Teori Phlogiston dalam Sejarah Kimia Awal

Berkaitan dengan Phlogiston, Dephlogistated Air, dan Calyx

Manusia mungkin telah belajar bagaimana membuat api ribuan tahun yang lalu, tetapi kita tidak mengerti bagaimana cara kerjanya sampai jauh lebih baru. Banyak teori yang diajukan untuk mencoba menjelaskan mengapa beberapa bahan dibakar, sementara yang lain tidak, mengapa api melepaskan panas dan cahaya, dan mengapa bahan yang terbakar tidak sama dengan zat awal.

Teori Phlogiston adalah teori kimia awal untuk menjelaskan proses oksidasi , yang merupakan reaksi yang terjadi selama pembakaran dan pengaratan.

Kata "phlogiston" adalah istilah Yunani Kuno untuk "membakar", yang pada gilirannya berasal dari "phlox" Yunani, yang berarti api. Teori Phlogiston pertama kali diusulkan oleh alkemis Johann Joachim (JJ) Becher pada 1667. Teori ini dinyatakan lebih formal oleh Georg Ernst Stahl pada 1773.

Pentingnya Teori Phlogiston

Meskipun teori tersebut sejak saat itu telah dibuang, ini penting karena menunjukkan transisi antara alkemis percaya pada unsur - unsur tradisional bumi, udara, api, dan air, dan ahli kimia sejati, yang melakukan eksperimen yang mengarah pada identifikasi unsur kimia yang benar dan mereka reaksi.

Bagaimana Phlogiston Diperkirakan Untuk Bekerja

Pada dasarnya, cara teori bekerja adalah bahwa semua materi yang mudah terbakar mengandung zat yang disebut phlogiston . Ketika masalah ini dibakar, phlogiston dilepaskan. Phlogiston tidak memiliki bau, rasa, warna atau massa. Setelah phlogiston dibebaskan, materi yang tersisa dianggap deflogistated , yang masuk akal untuk alkemis, karena Anda tidak bisa membakar mereka lagi.

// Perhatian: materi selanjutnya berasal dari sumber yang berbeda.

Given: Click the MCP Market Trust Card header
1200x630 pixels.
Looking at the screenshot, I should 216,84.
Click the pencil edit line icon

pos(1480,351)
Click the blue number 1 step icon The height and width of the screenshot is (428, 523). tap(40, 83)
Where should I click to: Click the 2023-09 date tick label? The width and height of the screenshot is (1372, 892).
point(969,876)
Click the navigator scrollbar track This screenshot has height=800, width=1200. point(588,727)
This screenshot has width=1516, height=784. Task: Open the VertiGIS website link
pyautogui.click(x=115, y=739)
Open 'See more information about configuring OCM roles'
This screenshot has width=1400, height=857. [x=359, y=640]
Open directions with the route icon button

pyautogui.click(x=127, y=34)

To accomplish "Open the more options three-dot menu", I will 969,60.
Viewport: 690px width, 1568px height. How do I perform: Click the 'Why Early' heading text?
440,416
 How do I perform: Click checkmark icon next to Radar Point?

Abu dan residu yang tersisa dari pembakaran disebut kaliks substansi. Calx memberikan petunjuk kepada kesalahan teori phlogiston, karena beratnya kurang dari materi aslinya. Jika ada zat yang disebut phlogiston, kemana perginya itu?

Satu penjelasan adalah phlogiston mungkin memiliki massa negatif.

Louis-Bernard Guyton de Morveau mengusulkan bahwa phlogiston itu lebih ringan daripada udara. Namun, menurut prinsip Archimede, bahkan lebih ringan dari udara tidak dapat menjelaskan perubahan massa.

Pada abad ke-18, ahli kimia tidak percaya ada unsur yang disebut phlogiston. Joseph Priestly percaya bahwa tingkat mudah terbakar mungkin terkait dengan hidrogen. Sementara teori phlogiston tidak menawarkan semua jawaban, tetap teori prinsip pembakaran sampai 1780-an, ketika Antoine-Laurent Lavoisier mendemonstrasikan massa tidak benar-benar hilang selama pembakaran. Lavoisier menghubungkan oksidasi ke oksigen, melakukan banyak eksperimen yang menunjukkan bahwa unsur itu selalu ada. Dalam menghadapi data empiris yang luar biasa, teori phlogiston akhirnya digantikan dengan kimia sejati. Pada 1800, sebagian besar ilmuwan menerima peran oksigen dalam pembakaran.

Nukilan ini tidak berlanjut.